Responding to a bipartisan (though primarily Republican) letter from more than a dozen members of the U.S. House of Representatives, Labor Secretary Thomas Perez says his agency will “move forward towards issuing a Final Rule” on the agency’s “conflict of interest” proposal.

In a letter addressed to Rep. Ann Wagner (R-Mo.), Perez restated the economic justifications contained in the Department of Labor’s (DOL) RIA, noting that since the publication of the Notice of Proposed Rulemaking (NPRM), the DOL has “met over fifty times with the financial services industry and other organizations” and touting his personal participation in many meetings with stakeholders, claiming that those meetings “…have certainly shaped our thinking.”
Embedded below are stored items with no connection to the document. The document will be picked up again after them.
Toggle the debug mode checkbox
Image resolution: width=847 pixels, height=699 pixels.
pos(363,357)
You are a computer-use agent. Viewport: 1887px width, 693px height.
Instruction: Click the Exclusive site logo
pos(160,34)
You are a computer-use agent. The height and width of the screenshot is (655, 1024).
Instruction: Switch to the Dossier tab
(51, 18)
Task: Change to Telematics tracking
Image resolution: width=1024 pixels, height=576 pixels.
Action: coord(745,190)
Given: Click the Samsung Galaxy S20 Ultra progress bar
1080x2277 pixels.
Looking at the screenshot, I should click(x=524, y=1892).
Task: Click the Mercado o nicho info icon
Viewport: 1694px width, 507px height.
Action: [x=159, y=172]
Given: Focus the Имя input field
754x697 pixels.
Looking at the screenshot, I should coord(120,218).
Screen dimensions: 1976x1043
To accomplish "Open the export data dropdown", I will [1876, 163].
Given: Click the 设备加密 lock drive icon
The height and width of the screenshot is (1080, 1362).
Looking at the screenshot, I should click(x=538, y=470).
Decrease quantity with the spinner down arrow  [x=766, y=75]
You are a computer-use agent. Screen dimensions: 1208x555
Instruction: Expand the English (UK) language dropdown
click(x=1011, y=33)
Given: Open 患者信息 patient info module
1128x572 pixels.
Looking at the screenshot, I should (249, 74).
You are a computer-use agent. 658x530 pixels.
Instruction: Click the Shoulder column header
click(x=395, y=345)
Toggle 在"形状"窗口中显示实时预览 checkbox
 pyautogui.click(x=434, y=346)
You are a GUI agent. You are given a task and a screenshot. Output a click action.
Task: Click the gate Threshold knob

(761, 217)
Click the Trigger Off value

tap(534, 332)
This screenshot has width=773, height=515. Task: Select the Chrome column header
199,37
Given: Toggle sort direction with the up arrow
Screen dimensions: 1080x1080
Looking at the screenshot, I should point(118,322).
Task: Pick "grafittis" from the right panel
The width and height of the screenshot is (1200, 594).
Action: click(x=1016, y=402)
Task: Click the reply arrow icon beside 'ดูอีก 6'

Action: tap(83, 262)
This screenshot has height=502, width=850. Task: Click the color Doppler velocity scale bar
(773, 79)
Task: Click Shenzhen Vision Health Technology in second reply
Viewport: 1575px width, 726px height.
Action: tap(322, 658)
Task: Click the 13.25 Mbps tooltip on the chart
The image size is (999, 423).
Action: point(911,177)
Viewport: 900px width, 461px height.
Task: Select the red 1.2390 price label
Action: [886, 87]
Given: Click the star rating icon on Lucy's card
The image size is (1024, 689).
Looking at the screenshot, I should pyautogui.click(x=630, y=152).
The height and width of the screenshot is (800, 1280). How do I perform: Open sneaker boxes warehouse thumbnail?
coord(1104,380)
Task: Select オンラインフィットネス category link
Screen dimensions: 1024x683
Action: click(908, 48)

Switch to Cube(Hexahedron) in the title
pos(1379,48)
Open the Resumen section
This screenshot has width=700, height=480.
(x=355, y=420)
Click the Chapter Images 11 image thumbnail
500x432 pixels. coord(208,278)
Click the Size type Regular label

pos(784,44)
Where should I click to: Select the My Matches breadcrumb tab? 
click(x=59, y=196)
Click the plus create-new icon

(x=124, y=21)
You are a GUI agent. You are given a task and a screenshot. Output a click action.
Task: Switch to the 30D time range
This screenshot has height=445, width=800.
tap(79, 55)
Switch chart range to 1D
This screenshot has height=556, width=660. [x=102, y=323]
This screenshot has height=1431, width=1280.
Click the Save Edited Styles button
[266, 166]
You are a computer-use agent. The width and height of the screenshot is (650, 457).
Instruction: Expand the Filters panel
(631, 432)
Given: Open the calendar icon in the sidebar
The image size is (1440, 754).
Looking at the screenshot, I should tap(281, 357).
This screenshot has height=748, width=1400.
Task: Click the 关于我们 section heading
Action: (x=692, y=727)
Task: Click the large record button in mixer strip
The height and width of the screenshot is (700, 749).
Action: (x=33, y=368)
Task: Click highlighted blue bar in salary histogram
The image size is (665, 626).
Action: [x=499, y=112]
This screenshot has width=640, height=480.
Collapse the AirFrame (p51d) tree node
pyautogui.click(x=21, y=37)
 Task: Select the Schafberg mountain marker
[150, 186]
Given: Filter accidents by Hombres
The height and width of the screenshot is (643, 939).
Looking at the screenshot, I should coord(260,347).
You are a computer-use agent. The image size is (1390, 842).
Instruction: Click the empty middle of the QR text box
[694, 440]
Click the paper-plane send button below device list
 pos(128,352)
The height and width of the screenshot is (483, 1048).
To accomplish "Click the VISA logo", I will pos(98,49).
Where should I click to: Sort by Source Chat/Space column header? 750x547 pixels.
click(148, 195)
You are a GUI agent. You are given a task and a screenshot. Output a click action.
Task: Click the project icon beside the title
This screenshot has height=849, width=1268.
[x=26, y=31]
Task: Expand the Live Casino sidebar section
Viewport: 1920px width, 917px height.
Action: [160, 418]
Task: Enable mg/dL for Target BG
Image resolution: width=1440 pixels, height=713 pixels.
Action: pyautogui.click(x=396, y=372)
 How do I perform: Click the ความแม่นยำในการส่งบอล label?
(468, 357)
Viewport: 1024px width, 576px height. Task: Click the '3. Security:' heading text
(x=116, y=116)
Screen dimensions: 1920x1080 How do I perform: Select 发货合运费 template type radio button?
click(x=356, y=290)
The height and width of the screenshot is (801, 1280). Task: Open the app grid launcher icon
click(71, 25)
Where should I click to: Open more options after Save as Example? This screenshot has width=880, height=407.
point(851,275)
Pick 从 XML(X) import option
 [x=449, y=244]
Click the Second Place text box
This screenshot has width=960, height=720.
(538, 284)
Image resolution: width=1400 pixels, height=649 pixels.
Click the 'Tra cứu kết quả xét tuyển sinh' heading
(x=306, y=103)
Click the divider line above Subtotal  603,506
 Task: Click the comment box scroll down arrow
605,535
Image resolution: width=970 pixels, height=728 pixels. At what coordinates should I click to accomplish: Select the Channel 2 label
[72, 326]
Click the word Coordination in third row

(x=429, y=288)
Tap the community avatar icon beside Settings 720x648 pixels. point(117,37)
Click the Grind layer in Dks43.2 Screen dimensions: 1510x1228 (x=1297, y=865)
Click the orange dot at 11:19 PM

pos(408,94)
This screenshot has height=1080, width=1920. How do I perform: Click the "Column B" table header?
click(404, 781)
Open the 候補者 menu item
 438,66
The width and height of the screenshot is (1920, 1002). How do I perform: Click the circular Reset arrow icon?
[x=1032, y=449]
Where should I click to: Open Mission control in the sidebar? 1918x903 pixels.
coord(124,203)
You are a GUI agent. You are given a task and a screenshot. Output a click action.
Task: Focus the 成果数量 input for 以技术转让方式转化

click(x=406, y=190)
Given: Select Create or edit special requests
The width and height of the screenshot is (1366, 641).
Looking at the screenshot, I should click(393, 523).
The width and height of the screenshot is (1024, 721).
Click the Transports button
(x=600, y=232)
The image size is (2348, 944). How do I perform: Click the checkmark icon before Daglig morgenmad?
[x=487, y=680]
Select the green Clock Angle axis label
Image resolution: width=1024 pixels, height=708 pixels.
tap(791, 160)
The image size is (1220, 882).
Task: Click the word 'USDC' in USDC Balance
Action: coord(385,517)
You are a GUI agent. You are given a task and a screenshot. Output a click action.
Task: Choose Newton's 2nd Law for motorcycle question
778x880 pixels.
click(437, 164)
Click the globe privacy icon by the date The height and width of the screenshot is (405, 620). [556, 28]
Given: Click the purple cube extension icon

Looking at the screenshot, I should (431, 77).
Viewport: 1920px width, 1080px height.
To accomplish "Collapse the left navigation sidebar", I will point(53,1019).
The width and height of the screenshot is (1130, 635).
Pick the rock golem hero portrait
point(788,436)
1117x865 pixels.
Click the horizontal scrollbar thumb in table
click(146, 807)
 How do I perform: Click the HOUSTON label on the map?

Perez noted that the DOL has received more than 330,000 comments from a variety of stakeholders, including 328,040 individual petition comments from members of the public “as well as comments from Members of Congress, the financial services industry, consumer advocates and small businesses.”

He went on to note the “…high level of interest and contribution to the process,” saying it was “indicative of a shift in attitude over the past few years” — a shift he attributed to “a recognition of the growing problem of conflicted advice, a desire to create a level playing field, agreement on the simple premise of putting the client’s best interest first, and a ‘get to yes’ attitude.”

Of course, that may not have been the motivations behind the letter to Perez, which cautioned that “the current proposal would bifurcate the industry into those who can afford an advisor and those who cannot,” and described its consequences as “…less choice for consumers and a lack of access for retail investors to sound financial advice.”

Perez closed by encouraging Wagner to “encourage your constituents — including both financial services companies and retirement savers — to submit comments to the Department in the next open comment period if they haven’t already.”